TASK DESCRIPTION: Repeat the entries below word for word, from the first line up to and including the line with "[x=648, y=711]".

─── INFORMATION PROVIDED

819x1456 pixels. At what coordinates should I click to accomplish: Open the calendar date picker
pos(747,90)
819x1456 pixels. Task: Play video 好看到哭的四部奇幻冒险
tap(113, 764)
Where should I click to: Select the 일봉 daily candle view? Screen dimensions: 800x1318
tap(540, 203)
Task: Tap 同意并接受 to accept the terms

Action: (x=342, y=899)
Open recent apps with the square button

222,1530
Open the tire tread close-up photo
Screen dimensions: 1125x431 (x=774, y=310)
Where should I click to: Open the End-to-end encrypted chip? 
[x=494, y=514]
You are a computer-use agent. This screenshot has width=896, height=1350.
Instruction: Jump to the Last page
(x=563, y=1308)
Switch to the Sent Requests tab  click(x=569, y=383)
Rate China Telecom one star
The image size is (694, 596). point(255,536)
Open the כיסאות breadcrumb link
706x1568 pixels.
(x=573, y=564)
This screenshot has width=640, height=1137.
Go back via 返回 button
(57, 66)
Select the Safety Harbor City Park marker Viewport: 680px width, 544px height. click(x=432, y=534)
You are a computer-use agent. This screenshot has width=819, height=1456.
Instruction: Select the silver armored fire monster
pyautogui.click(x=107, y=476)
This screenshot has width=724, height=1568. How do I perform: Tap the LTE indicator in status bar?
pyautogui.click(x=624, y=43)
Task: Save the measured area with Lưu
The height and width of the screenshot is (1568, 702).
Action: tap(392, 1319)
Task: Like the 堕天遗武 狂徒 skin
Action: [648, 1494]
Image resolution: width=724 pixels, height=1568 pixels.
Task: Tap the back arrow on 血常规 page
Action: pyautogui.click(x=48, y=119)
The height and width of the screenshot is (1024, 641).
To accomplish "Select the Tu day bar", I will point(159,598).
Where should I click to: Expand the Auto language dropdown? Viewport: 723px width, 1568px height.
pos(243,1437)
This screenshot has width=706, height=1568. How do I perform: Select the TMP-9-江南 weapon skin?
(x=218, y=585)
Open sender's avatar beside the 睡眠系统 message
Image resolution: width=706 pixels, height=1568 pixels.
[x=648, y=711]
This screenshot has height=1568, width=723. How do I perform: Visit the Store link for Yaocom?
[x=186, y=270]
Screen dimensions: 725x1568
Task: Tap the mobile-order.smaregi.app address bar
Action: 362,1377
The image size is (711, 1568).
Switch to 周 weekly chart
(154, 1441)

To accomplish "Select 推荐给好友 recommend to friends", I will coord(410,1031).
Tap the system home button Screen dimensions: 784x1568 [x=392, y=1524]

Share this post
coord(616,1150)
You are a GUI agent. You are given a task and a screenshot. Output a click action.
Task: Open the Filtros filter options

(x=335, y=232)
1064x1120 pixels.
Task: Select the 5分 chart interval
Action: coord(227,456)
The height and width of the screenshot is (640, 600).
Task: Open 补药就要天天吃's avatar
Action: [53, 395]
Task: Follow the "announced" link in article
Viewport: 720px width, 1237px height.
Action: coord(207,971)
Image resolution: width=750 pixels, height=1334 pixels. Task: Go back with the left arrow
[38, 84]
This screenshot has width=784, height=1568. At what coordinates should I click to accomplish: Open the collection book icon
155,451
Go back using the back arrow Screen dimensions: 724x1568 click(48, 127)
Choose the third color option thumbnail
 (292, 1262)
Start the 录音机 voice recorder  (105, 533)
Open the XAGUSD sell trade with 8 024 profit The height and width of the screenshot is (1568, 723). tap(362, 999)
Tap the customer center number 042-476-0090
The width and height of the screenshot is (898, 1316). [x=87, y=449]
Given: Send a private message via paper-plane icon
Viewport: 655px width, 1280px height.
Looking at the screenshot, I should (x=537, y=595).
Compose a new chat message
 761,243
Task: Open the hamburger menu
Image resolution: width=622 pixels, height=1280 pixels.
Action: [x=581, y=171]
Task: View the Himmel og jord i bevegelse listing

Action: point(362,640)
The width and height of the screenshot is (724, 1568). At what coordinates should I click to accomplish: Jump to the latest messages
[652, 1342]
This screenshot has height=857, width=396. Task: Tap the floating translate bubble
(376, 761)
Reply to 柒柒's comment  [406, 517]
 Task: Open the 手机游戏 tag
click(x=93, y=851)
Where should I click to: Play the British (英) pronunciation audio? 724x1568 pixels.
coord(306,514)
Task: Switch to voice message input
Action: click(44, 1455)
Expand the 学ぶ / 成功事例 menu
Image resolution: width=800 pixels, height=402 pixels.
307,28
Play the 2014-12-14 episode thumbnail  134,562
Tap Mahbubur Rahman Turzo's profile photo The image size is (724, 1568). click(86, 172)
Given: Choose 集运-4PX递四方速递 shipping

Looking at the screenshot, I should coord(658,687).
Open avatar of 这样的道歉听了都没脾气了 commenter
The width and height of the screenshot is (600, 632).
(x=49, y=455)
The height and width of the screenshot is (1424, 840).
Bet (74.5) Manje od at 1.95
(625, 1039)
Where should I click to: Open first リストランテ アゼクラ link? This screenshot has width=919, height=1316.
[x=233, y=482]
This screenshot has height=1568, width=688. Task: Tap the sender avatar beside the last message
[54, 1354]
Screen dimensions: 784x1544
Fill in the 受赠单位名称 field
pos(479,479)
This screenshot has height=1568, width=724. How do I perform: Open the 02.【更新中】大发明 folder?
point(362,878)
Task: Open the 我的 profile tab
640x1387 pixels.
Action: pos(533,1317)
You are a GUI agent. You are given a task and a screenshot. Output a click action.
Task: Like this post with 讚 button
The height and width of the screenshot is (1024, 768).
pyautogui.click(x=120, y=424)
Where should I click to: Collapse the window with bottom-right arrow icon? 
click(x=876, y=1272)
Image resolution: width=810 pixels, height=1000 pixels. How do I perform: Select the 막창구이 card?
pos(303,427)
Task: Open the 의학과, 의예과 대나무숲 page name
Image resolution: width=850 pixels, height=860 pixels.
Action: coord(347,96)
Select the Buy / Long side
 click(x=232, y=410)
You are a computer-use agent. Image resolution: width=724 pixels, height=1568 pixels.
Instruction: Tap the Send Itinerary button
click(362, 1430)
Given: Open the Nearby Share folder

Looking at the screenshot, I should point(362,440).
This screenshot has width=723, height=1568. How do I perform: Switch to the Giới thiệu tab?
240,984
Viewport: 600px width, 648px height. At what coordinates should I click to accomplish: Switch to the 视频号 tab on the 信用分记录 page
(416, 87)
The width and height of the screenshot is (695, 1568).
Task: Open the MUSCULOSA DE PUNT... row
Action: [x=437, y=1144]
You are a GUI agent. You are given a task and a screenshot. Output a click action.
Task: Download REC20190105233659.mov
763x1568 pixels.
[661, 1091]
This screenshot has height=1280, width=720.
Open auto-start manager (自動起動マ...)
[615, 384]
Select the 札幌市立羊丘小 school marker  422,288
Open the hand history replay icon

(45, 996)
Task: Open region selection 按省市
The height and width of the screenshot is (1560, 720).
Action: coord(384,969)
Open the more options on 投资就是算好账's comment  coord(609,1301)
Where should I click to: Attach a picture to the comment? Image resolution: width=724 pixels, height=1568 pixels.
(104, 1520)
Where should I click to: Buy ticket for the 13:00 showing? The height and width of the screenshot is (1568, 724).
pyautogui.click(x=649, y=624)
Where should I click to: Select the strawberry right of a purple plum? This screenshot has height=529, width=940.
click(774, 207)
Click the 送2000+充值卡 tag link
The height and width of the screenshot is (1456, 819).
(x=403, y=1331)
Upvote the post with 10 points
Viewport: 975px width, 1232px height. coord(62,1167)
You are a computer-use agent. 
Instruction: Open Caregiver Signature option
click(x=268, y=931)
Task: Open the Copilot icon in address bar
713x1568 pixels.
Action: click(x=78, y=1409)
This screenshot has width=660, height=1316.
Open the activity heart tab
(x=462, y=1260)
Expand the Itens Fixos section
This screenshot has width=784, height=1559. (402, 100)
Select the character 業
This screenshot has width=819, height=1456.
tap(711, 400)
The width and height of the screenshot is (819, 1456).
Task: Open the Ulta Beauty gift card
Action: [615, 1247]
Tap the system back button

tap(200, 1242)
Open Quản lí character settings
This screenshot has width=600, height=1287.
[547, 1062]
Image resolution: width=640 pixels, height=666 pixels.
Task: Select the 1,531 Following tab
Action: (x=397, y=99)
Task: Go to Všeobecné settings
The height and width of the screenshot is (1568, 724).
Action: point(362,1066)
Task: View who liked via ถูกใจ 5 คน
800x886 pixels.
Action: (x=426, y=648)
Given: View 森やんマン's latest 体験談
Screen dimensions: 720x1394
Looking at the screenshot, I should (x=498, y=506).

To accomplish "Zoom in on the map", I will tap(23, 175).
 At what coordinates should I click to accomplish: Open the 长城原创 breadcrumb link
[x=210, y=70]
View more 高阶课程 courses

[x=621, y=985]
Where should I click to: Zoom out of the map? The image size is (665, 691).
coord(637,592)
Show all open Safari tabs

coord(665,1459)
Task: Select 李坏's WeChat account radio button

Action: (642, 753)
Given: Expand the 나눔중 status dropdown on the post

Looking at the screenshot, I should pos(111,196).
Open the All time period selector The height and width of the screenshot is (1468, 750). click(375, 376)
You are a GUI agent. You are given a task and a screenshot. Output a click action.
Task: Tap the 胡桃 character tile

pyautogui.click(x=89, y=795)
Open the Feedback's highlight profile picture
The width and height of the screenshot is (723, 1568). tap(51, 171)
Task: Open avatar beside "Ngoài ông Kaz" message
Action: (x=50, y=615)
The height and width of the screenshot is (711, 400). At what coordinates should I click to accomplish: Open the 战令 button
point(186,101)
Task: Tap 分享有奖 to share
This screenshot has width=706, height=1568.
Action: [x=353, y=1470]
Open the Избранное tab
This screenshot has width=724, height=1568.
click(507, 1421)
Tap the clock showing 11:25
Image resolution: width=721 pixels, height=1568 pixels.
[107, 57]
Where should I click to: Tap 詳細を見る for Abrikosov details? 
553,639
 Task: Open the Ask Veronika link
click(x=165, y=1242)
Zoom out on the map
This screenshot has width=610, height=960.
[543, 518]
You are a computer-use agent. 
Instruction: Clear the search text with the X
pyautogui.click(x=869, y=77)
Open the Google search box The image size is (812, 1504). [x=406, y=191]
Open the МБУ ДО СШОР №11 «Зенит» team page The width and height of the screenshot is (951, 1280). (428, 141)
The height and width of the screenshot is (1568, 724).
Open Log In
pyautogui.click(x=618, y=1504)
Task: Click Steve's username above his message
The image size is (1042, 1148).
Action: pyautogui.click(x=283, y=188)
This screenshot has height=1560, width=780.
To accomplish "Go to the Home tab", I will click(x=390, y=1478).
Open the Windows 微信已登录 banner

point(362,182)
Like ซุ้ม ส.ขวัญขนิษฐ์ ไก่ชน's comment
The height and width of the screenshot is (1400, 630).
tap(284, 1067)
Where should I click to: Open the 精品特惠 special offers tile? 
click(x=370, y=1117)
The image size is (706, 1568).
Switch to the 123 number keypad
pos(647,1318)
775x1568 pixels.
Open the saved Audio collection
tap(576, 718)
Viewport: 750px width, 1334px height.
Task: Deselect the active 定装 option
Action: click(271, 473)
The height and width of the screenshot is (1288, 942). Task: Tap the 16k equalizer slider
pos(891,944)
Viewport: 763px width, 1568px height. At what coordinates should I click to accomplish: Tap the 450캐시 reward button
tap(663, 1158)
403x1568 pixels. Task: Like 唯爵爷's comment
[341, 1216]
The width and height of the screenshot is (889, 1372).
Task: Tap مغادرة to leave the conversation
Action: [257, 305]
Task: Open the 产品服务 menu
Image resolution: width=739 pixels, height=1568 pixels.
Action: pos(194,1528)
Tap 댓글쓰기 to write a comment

──────

EXERCISE RESPONSE:
819x1456 pixels. At what coordinates should I click to accomplish: Open the calendar date picker
pos(747,90)
819x1456 pixels. Task: Play video 好看到哭的四部奇幻冒险
tap(113, 764)
Where should I click to: Select the 일봉 daily candle view? Screen dimensions: 800x1318
tap(540, 203)
Task: Tap 同意并接受 to accept the terms

Action: (x=342, y=899)
Open recent apps with the square button

222,1530
Open the tire tread close-up photo
Screen dimensions: 1125x431 (x=774, y=310)
Where should I click to: Open the End-to-end encrypted chip? 
[x=494, y=514]
You are a computer-use agent. This screenshot has width=896, height=1350.
Instruction: Jump to the Last page
(x=563, y=1308)
Switch to the Sent Requests tab  click(x=569, y=383)
Rate China Telecom one star
The image size is (694, 596). point(255,536)
Open the כיסאות breadcrumb link
706x1568 pixels.
(x=573, y=564)
This screenshot has width=640, height=1137.
Go back via 返回 button
(57, 66)
Select the Safety Harbor City Park marker Viewport: 680px width, 544px height. click(x=432, y=534)
You are a computer-use agent. This screenshot has width=819, height=1456.
Instruction: Select the silver armored fire monster
pyautogui.click(x=107, y=476)
This screenshot has width=724, height=1568. How do I perform: Tap the LTE indicator in status bar?
pyautogui.click(x=624, y=43)
Task: Save the measured area with Lưu
The height and width of the screenshot is (1568, 702).
Action: tap(392, 1319)
Task: Like the 堕天遗武 狂徒 skin
Action: [648, 1494]
Image resolution: width=724 pixels, height=1568 pixels.
Task: Tap the back arrow on 血常规 page
Action: pyautogui.click(x=48, y=119)
The height and width of the screenshot is (1024, 641).
To accomplish "Select the Tu day bar", I will point(159,598).
Where should I click to: Expand the Auto language dropdown? Viewport: 723px width, 1568px height.
pos(243,1437)
This screenshot has width=706, height=1568. How do I perform: Select the TMP-9-江南 weapon skin?
(x=218, y=585)
Open sender's avatar beside the 睡眠系统 message
Image resolution: width=706 pixels, height=1568 pixels.
[x=648, y=711]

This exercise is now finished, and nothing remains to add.